Keeping the vampires from your door
He can do this because he has training as a Hot Priest, you see.
I think sometimes too much of a local fuss is made when Irish Lads Do Well For Themselves, but I also adore it when it really feels merited. Andrew Scott and Paul Mescal are properly superb in All Of Us Strangers, directed by Andrew Haigh and based on the Japanese novel Strangers by Taichi Yamada (1987, translated into English in 2003, and a good deal more heterosexual than this adaptation).
I love that this is a film with a not-insubstantial amount of gay sex in it that people are going to see in their local cinema because it's the Irish Lads, and because it's allowed be a mainstream movie instead of something niche in the IFI that you go to see with a small group of friends or maybe on your own and don’t talk about at school or at home.
I think about these things in large part because the changing-of-the-times is an important element in this story - modern-day Adam (Scott), who lost his parents (Claire Foy and Jamie Bell) just before his 12th birthday, is mysteriously able to visit versions of them and catches them up on his life, including coming out to people whose idea of "gay life" is stuck in the late 1980s & whose concerns (as they were for many at that time) are that their son won't be accepted by others and that he'll become infected with an impossibly terrifying illness.

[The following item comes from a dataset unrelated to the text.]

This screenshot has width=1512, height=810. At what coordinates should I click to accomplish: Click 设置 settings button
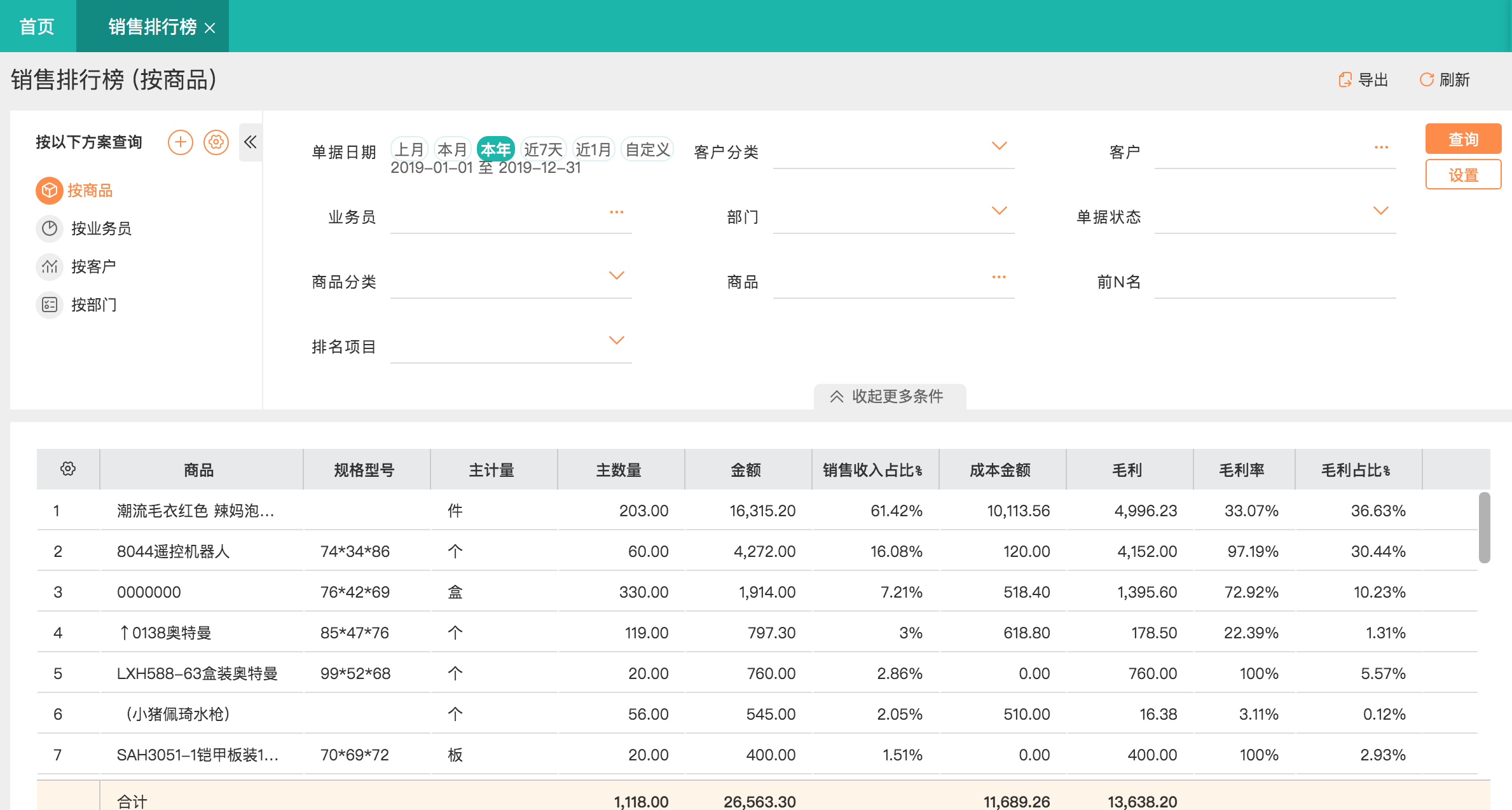tap(1462, 175)
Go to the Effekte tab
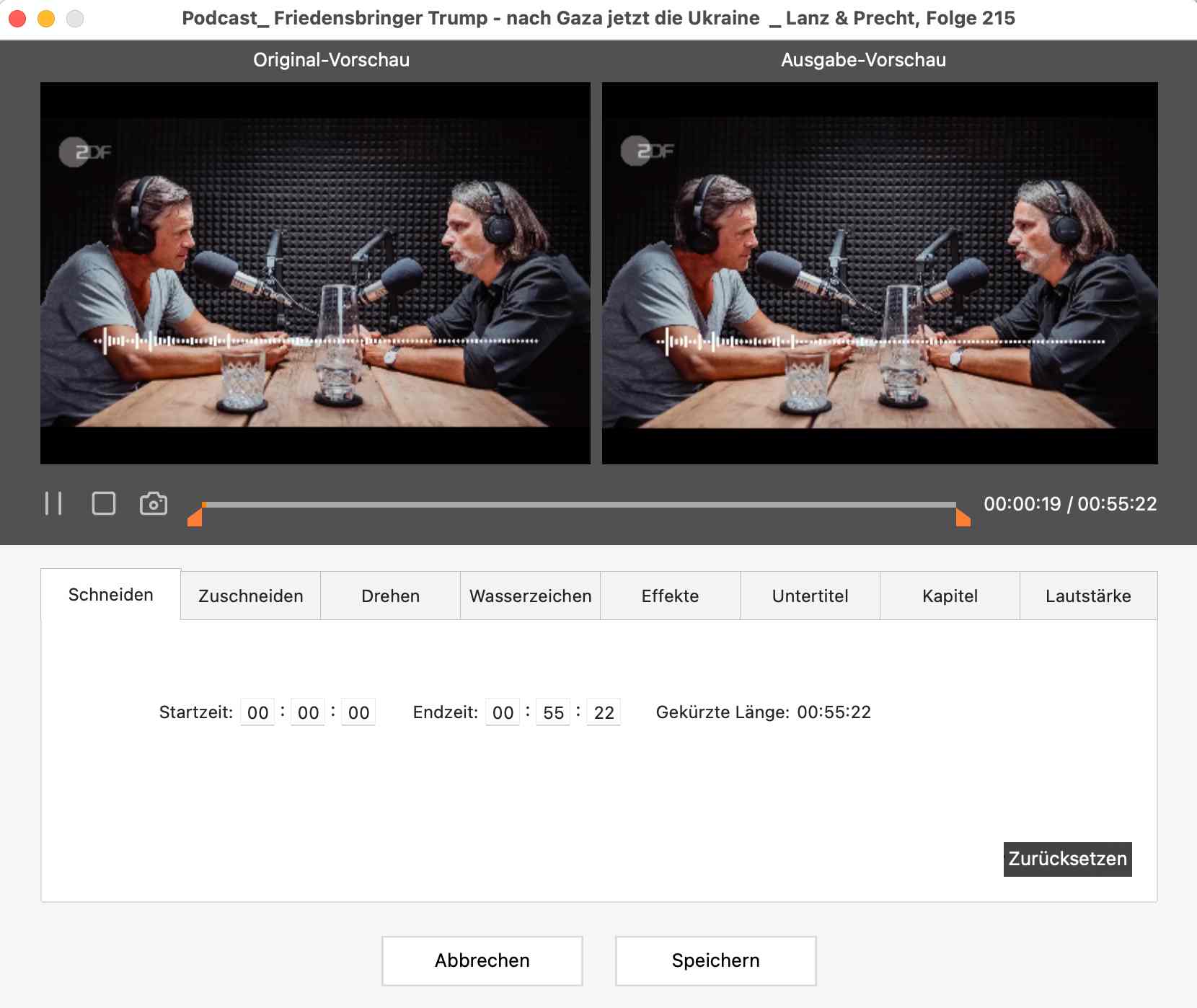 pyautogui.click(x=670, y=596)
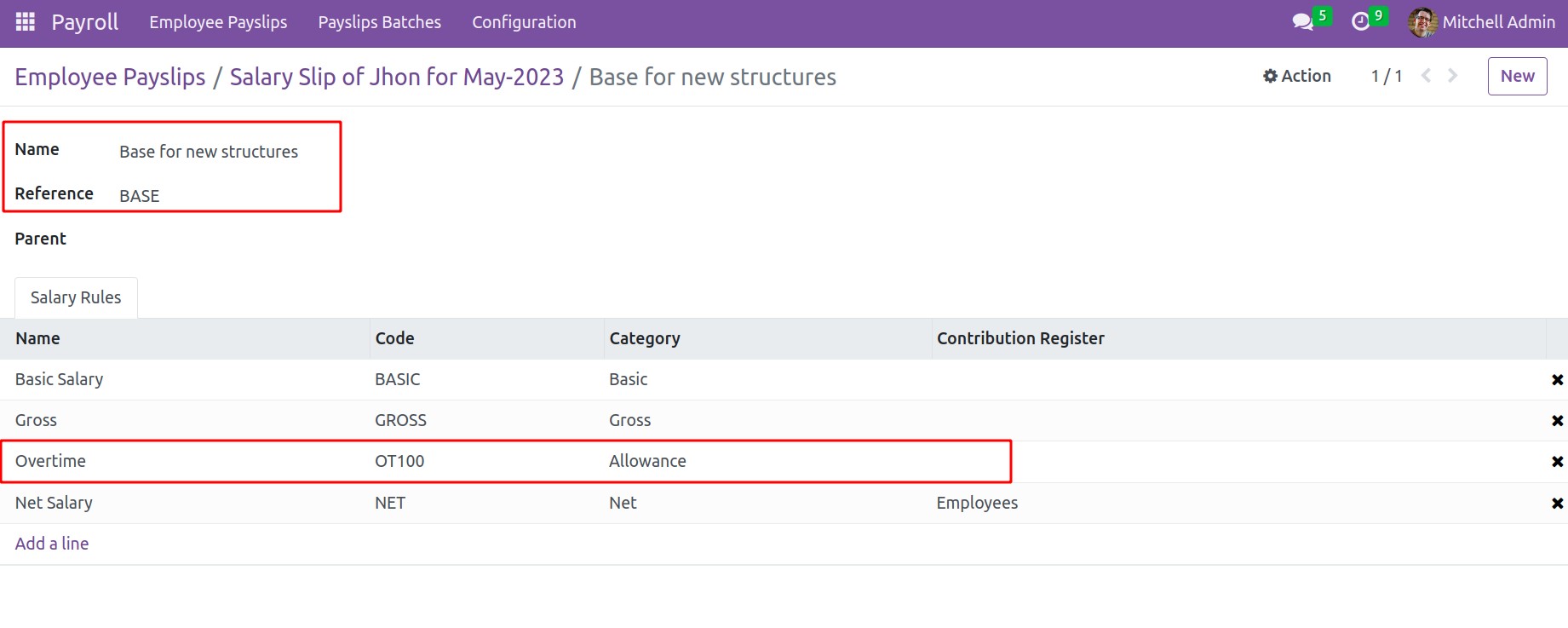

Alongside this is Adam's burgeoning relationship with the younger Harry (Mescal, who has acted with Scott before in one of the most delightful Comic Relief bits of all time), the only other resident in a new London apartment block and a prompt for a discussion on how terminology for sexual identity changes over the decades. Harry is a chance for Adam to properly open up, but he's still (literally) haunted by the loss of his parents, lonely and aching and resistant to letting himself be vulnerable.
This is beautifully shot and beautifully acted; it is also a tiny bit of a heartbreaker. An amazing mostly-retro soundtrack, too; 'The Power of Love' by Frankie Goes To Hollywood is used particularly effectively (oh my heart). Would firmly recommend going to see it, but also you don't need my recommendation because this is not a niche gay film for a tiny audience of artsy intellectuals and angsty queer teens, it's everywhere, and I am glad of that.